* [TASK TO CARRY OUT]
Repeat the lines from the first one through the line containing "coord(1091,32)", switching "avatar" to "profile picture" and leaving everything else as is.
----------
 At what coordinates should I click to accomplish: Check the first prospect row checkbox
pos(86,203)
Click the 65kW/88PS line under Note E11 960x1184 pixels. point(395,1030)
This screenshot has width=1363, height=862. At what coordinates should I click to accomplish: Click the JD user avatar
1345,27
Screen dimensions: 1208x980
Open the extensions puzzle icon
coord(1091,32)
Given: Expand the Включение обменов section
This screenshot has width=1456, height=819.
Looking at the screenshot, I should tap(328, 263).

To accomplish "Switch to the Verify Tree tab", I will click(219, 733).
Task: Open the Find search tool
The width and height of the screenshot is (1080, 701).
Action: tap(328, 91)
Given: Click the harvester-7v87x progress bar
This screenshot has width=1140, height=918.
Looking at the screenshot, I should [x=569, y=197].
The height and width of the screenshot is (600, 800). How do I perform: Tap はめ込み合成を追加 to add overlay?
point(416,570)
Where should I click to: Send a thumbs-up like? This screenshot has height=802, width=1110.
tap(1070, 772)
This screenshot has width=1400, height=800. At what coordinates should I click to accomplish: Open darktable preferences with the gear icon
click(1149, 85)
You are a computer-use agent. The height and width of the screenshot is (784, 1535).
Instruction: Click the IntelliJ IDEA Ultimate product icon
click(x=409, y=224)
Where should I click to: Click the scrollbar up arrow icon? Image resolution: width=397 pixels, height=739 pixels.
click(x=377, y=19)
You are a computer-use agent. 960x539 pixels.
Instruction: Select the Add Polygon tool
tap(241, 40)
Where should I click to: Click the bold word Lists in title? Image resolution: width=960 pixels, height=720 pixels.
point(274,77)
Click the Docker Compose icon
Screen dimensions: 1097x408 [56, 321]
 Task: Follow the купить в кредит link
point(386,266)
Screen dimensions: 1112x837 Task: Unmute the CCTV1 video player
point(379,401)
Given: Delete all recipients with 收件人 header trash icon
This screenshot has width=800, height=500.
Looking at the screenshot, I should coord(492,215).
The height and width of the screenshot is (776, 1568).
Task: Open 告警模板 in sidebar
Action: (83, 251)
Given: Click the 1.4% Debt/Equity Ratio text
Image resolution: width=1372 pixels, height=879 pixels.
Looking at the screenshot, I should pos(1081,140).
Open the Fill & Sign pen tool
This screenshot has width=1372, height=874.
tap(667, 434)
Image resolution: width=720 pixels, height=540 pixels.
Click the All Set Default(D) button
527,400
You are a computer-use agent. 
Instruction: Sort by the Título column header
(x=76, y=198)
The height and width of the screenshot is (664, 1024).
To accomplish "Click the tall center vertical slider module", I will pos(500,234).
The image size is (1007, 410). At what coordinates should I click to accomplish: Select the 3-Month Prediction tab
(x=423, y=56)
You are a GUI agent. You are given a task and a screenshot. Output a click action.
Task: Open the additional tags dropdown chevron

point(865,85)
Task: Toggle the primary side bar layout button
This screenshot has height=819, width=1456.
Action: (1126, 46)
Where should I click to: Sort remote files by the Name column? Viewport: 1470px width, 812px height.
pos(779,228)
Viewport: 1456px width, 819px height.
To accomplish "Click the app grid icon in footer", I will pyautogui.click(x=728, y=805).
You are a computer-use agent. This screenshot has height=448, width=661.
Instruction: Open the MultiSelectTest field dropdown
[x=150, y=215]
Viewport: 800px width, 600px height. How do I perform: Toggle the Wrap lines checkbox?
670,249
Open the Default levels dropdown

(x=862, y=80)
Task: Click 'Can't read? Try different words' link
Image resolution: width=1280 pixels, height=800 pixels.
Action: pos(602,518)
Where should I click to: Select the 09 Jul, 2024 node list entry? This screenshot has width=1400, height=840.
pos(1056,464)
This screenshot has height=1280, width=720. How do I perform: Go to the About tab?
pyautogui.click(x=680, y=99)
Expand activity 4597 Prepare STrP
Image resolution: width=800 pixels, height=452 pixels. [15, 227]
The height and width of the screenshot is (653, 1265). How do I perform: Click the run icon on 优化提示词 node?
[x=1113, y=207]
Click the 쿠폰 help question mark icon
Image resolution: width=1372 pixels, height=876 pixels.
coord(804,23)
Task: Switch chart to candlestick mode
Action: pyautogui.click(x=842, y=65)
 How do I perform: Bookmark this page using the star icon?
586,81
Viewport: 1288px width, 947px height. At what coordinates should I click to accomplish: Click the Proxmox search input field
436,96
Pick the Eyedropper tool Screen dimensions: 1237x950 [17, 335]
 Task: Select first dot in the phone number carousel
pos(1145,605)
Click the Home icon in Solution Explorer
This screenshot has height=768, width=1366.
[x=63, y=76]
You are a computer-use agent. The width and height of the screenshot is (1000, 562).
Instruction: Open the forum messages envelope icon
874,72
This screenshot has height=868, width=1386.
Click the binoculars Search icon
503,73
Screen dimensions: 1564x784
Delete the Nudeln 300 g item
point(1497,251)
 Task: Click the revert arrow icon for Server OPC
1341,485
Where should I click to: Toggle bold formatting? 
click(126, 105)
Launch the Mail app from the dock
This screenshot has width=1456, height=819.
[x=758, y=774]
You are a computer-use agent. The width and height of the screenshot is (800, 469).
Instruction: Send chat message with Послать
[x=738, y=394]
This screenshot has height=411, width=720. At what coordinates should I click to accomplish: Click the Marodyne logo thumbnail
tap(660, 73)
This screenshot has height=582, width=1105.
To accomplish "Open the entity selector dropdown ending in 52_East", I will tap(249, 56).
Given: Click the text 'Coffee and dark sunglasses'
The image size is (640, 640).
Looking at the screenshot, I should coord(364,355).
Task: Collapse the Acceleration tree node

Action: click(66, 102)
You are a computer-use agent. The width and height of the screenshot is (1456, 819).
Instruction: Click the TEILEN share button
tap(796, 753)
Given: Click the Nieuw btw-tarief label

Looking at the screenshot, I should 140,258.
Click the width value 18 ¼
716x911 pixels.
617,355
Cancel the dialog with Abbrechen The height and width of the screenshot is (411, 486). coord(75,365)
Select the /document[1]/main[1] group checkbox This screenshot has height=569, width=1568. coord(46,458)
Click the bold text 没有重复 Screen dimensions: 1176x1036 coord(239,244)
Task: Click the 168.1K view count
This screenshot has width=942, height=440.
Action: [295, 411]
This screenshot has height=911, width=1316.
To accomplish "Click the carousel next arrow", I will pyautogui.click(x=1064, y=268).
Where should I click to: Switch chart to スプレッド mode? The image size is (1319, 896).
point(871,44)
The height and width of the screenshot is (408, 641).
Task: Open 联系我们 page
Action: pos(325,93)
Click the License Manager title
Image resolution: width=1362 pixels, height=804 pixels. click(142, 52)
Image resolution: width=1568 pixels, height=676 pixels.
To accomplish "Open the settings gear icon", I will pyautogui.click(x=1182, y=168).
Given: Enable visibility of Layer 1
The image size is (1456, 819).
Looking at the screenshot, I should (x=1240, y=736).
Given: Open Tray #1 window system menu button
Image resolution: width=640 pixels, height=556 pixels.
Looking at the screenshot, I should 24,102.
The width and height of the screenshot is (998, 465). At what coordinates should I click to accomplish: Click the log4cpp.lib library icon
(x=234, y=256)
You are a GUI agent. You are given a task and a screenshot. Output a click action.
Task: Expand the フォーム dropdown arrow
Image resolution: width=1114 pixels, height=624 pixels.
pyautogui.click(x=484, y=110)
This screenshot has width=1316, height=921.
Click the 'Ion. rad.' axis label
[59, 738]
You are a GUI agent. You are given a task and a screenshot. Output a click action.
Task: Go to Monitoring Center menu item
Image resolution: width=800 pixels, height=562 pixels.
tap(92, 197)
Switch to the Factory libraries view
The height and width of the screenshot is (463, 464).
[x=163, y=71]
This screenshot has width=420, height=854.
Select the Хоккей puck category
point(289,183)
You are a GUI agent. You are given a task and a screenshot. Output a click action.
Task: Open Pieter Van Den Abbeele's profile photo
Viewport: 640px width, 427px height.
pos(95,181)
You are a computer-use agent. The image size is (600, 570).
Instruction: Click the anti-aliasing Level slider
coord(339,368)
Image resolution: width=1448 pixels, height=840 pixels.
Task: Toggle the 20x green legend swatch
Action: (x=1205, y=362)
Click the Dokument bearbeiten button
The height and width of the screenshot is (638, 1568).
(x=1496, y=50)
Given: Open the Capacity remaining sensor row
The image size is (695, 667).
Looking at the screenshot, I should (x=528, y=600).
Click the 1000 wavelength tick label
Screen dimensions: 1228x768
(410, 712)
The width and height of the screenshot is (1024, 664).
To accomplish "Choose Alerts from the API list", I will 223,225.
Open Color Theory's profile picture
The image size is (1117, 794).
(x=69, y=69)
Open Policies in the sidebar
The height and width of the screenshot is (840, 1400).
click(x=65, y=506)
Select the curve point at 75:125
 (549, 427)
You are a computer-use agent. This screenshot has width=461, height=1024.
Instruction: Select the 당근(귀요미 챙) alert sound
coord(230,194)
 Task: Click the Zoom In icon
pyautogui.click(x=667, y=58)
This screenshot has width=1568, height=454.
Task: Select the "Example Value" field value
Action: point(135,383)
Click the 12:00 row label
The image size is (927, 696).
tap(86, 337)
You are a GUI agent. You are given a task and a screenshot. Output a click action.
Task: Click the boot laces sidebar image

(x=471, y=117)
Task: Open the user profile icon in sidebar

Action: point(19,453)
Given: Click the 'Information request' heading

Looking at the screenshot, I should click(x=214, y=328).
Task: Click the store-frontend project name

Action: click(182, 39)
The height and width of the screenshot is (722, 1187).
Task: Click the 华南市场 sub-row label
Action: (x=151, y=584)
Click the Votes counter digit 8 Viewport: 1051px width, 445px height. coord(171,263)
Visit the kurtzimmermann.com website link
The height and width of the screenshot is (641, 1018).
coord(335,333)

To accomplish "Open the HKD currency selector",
----------
* [EXERCISE SOLUTION]
 At what coordinates should I click to accomplish: Check the first prospect row checkbox
pos(86,203)
Click the 65kW/88PS line under Note E11 960x1184 pixels. point(395,1030)
This screenshot has width=1363, height=862. At what coordinates should I click to accomplish: Click the JD user profile picture
1345,27
Screen dimensions: 1208x980
Open the extensions puzzle icon
coord(1091,32)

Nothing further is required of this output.